** Text segment **

____

Journal of the American Geriatrics Society ; 69(SUPPL 1):S125, 2021.
Article in English | EMBASE | ID: covidwho-1214817


Background: Interprofessional Student Hotspotting addresses patients with complex medical and social needs. In 2015, Johnson et al found that 82% of these patients have multiple comorbidities, 41% have a serious mental health condition, and 30% report homelessness. High utilization patients have four times more inpatient admissions, four to eight times more readmissions, 30% longer and more expensive hospital stays than the average patient. Our project, a collaboration between the Camden Coalition, University of Montana, Montana Geriatric Education Center and Partnership Health Center, aims to decrease emergency department (ED) visits and increase primary care engagement. By using student teams, we aim to increase understanding of interprofessional collaborative practice (IPCP). Methods: Through home-based, non-clinical interventions to address social determinants, teams worked for 6 months to improve patients' quality of life, integrate medical, behavioral, and social care, and increase utilization of primary care. At the onset of COVID-19, faculty determined that ending services for these vulnerable older adults could be determinantal. Thus, students continued the program in a virtual format through mid-June. Patient utilization of the ED and primary care and PHQ-9 depression scores were monitored before, during and after program participation. The student outcomes were assessed using the Student Perception of Interprofessional Clinical Education - Revised (SPICE-R). Results: Patients decreased ED utilization, increased appropriate use of primary care, and improved depression scores. During the first months of the pandemic, patients in the virtual hotspotting increased their comfort in using technology for medical appointments as well as engaging in online social interactions. The students improved their understanding of and skills for IPCP as demonstrated by increased SPICE-R scores. Conclusion: Student Hotspotting is an educational tool to support IPE and training in patient-centered care while improving health outcomes and decreasing healthcare expenditures in patients with high utilization.

____

** Information supplied **

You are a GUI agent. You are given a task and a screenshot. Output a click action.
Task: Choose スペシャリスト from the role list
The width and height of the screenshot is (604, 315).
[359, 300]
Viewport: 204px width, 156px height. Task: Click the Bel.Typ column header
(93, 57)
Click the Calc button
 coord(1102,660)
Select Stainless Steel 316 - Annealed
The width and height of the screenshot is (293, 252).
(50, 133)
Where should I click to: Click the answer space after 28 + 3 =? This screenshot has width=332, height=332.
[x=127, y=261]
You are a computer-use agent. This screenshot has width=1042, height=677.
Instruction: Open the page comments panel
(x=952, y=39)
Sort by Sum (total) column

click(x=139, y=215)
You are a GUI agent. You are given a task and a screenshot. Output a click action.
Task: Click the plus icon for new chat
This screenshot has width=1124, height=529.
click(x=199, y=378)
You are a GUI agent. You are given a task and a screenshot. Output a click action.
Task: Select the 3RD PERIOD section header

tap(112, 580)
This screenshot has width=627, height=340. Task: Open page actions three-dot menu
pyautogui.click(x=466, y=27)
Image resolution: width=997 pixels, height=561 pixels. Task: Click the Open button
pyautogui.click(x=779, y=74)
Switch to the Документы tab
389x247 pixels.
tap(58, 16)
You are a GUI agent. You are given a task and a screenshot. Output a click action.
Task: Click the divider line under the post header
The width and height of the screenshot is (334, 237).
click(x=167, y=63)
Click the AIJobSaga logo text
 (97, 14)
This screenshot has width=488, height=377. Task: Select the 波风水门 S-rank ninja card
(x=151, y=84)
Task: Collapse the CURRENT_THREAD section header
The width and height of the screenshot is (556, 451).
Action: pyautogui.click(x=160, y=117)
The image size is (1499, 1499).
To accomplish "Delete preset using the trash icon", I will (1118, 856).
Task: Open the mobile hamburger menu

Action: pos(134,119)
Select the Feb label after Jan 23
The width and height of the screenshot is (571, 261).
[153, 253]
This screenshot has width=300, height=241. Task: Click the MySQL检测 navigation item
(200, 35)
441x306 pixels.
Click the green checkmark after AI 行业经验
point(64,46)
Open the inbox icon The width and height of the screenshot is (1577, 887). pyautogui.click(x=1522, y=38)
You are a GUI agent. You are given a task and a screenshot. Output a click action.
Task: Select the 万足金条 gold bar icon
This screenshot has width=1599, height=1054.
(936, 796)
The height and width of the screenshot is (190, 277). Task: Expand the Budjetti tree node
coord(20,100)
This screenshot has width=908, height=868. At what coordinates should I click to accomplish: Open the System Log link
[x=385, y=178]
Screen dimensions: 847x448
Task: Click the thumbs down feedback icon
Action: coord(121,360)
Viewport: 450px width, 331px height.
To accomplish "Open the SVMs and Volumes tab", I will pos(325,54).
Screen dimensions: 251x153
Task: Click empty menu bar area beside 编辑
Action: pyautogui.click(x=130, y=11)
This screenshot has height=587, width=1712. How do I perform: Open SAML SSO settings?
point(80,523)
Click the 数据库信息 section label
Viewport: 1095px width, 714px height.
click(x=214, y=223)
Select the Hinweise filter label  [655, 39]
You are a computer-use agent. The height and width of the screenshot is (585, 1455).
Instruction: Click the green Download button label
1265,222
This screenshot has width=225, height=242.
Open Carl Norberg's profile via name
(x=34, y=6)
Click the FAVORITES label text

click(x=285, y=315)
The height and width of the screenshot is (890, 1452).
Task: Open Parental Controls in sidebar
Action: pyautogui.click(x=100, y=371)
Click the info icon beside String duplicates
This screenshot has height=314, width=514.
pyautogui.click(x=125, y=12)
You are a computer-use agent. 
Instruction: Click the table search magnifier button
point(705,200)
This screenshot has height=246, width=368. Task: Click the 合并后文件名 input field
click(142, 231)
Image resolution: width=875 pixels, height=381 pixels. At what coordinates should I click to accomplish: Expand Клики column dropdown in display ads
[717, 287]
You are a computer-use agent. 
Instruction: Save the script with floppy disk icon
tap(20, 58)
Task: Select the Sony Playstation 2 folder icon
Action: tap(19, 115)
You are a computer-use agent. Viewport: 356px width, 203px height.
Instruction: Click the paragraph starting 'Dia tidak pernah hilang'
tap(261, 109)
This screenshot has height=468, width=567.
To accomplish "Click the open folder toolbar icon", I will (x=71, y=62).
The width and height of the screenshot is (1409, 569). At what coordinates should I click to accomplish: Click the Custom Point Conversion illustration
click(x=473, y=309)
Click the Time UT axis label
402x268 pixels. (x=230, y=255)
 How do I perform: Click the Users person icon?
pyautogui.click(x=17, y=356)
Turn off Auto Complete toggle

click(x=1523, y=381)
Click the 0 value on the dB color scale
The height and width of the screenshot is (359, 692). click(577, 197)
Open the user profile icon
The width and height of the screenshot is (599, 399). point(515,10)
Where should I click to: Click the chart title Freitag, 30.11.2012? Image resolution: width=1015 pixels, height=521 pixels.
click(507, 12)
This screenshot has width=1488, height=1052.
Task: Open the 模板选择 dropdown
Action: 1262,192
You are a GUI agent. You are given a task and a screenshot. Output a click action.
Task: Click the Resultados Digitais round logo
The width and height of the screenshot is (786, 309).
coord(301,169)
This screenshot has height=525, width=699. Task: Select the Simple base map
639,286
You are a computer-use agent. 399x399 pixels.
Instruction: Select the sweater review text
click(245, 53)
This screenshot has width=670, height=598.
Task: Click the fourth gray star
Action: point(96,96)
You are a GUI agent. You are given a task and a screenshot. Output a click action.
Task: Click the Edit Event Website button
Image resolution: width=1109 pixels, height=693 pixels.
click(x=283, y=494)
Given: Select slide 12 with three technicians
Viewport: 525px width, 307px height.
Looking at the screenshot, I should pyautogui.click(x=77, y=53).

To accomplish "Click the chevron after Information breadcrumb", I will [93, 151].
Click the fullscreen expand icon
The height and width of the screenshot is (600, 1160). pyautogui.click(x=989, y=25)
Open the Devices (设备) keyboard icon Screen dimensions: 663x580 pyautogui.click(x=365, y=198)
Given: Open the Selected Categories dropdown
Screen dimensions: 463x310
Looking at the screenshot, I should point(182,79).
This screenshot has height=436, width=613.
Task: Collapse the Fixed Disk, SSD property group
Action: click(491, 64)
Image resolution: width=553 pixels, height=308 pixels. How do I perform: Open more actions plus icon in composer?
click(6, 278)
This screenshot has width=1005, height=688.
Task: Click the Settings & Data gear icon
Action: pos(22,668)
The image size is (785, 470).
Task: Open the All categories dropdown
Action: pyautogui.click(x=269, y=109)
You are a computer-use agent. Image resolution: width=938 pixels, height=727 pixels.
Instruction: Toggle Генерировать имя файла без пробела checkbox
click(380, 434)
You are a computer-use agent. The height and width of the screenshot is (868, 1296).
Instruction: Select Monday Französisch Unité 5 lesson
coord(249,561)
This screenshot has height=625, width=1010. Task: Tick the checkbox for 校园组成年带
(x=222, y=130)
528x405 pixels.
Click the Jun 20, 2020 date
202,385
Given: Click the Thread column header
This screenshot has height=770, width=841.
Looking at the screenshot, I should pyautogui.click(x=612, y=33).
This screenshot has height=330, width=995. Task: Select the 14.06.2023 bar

____

** Exercise brief **
Please reproduce the student hotspotting abstract word for word, from start to finish. The records come from a separate source.

** Output for this exercise **
Journal of the American Geriatrics Society ; 69(SUPPL 1):S125, 2021.
Article in English | EMBASE | ID: covidwho-1214817


Background: Interprofessional Student Hotspotting addresses patients with complex medical and social needs. In 2015, Johnson et al found that 82% of these patients have multiple comorbidities, 41% have a serious mental health condition, and 30% report homelessness. High utilization patients have four times more inpatient admissions, four to eight times more readmissions, 30% longer and more expensive hospital stays than the average patient. Our project, a collaboration between the Camden Coalition, University of Montana, Montana Geriatric Education Center and Partnership Health Center, aims to decrease emergency department (ED) visits and increase primary care engagement. By using student teams, we aim to increase understanding of interprofessional collaborative practice (IPCP). Methods: Through home-based, non-clinical interventions to address social determinants, teams worked for 6 months to improve patients' quality of life, integrate medical, behavioral, and social care, and increase utilization of primary care. At the onset of COVID-19, faculty determined that ending services for these vulnerable older adults could be determinantal. Thus, students continued the program in a virtual format through mid-June. Patient utilization of the ED and primary care and PHQ-9 depression scores were monitored before, during and after program participation. The student outcomes were assessed using the Student Perception of Interprofessional Clinical Education - Revised (SPICE-R). Results: Patients decreased ED utilization, increased appropriate use of primary care, and improved depression scores. During the first months of the pandemic, patients in the virtual hotspotting increased their comfort in using technology for medical appointments as well as engaging in online social interactions. The students improved their understanding of and skills for IPCP as demonstrated by increased SPICE-R scores. Conclusion: Student Hotspotting is an educational tool to support IPE and training in patient-centered care while improving health outcomes and decreasing healthcare expenditures in patients with high utilization.